▸ Directions for this task
Repeat exactly, and only, the lines of the entries below from the one with "The width and height of the screenshot is (370, 256)." through the one with "Task: Open the Timepiece tab", both ends included.

************

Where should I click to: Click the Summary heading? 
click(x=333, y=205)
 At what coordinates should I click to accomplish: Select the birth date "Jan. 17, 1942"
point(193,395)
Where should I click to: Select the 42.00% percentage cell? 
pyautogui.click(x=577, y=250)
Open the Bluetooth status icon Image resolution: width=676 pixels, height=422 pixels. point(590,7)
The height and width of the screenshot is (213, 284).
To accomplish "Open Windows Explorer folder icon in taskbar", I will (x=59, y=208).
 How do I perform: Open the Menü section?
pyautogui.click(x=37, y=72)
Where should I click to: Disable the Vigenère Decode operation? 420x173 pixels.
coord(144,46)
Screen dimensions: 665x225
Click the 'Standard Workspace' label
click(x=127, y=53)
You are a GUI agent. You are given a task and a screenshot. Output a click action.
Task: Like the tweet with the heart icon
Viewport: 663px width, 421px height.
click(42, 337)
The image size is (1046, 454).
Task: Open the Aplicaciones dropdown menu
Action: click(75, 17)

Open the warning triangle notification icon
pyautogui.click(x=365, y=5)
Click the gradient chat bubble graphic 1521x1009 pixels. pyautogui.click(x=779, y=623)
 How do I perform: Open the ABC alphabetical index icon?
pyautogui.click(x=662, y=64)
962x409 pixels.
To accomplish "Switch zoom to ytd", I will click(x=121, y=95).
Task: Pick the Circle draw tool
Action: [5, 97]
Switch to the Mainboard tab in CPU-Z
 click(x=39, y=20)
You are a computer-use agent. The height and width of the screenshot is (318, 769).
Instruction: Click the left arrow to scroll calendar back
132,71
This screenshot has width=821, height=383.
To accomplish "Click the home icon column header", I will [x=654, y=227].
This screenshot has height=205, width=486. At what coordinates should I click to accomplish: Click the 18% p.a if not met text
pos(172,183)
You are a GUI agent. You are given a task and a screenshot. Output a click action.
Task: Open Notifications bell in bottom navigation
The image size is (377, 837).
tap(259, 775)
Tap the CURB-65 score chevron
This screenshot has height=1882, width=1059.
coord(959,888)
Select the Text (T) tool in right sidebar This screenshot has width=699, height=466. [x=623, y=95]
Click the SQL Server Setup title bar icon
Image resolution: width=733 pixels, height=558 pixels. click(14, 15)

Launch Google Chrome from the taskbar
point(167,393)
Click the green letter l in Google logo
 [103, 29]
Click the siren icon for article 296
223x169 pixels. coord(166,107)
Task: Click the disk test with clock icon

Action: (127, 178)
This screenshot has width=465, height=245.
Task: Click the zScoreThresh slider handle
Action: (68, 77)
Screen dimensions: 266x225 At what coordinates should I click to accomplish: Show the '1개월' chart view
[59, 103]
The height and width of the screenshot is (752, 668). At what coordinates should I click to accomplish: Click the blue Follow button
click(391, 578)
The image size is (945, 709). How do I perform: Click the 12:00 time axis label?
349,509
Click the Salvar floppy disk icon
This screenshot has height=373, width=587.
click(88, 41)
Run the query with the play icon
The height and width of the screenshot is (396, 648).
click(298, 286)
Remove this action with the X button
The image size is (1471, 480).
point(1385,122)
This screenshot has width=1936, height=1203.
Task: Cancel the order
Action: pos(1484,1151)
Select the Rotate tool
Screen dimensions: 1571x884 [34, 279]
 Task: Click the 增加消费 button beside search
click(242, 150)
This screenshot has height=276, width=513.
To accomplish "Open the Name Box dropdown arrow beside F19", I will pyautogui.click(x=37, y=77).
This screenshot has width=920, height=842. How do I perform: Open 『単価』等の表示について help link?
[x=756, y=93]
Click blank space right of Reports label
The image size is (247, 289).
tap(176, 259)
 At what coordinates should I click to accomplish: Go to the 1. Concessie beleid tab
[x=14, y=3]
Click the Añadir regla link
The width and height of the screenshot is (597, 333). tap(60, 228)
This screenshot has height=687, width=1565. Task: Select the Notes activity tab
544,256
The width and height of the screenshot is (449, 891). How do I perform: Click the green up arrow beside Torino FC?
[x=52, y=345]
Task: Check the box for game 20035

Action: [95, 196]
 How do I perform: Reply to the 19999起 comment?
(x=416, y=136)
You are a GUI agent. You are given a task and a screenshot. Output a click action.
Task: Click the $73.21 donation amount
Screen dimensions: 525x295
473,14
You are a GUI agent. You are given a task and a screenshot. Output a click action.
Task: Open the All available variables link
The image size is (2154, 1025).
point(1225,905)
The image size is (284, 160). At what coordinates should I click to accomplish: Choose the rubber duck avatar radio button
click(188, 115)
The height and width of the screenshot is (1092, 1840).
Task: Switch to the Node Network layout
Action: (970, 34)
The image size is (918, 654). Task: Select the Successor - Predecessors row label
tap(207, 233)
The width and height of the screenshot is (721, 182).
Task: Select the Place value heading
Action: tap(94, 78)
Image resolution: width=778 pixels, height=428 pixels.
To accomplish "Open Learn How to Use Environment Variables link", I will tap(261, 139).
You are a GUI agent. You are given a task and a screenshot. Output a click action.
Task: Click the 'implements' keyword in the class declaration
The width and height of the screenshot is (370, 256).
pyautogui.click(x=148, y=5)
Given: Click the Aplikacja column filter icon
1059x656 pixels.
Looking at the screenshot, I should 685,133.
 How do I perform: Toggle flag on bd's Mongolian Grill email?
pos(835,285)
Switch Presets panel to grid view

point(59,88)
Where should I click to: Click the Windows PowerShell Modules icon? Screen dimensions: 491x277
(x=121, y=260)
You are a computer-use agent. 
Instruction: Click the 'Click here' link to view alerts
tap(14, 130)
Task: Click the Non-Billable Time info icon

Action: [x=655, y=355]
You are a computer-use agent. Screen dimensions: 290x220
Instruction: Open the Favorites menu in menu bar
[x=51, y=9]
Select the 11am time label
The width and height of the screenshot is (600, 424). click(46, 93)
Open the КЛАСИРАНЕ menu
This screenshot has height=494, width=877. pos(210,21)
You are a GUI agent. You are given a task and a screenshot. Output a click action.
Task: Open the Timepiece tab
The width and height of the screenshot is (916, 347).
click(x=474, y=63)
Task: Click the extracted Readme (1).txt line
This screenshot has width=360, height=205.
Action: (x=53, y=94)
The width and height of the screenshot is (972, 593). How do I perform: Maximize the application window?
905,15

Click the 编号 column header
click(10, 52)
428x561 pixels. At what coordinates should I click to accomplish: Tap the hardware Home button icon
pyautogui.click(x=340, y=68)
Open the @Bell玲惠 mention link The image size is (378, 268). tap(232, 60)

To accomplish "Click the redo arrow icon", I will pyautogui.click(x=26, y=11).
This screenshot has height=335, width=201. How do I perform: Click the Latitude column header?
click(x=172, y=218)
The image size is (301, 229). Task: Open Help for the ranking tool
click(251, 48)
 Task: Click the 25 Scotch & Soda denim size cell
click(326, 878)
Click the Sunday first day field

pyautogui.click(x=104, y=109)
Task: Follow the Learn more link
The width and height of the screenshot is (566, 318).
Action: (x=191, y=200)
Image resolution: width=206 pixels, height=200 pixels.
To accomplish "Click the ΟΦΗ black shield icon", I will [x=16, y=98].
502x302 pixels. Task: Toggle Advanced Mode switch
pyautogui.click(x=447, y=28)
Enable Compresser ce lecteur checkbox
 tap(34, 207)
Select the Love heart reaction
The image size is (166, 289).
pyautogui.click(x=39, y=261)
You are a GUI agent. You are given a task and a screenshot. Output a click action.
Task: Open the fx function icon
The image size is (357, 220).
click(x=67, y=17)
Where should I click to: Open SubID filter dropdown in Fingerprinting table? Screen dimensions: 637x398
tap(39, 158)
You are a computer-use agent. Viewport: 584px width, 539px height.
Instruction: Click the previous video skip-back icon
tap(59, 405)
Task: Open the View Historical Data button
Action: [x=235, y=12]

************

▸ Task result
The width and height of the screenshot is (370, 256).
pyautogui.click(x=148, y=5)
Given: Click the Aplikacja column filter icon
1059x656 pixels.
Looking at the screenshot, I should 685,133.
 How do I perform: Toggle flag on bd's Mongolian Grill email?
pos(835,285)
Switch Presets panel to grid view

point(59,88)
Where should I click to: Click the Windows PowerShell Modules icon? Screen dimensions: 491x277
(x=121, y=260)
You are a computer-use agent. 
Instruction: Click the 'Click here' link to view alerts
tap(14, 130)
Task: Click the Non-Billable Time info icon

Action: [x=655, y=355]
You are a computer-use agent. Screen dimensions: 290x220
Instruction: Open the Favorites menu in menu bar
[x=51, y=9]
Select the 11am time label
The width and height of the screenshot is (600, 424). click(46, 93)
Open the КЛАСИРАНЕ menu
This screenshot has height=494, width=877. pos(210,21)
You are a GUI agent. You are given a task and a screenshot. Output a click action.
Task: Open the Timepiece tab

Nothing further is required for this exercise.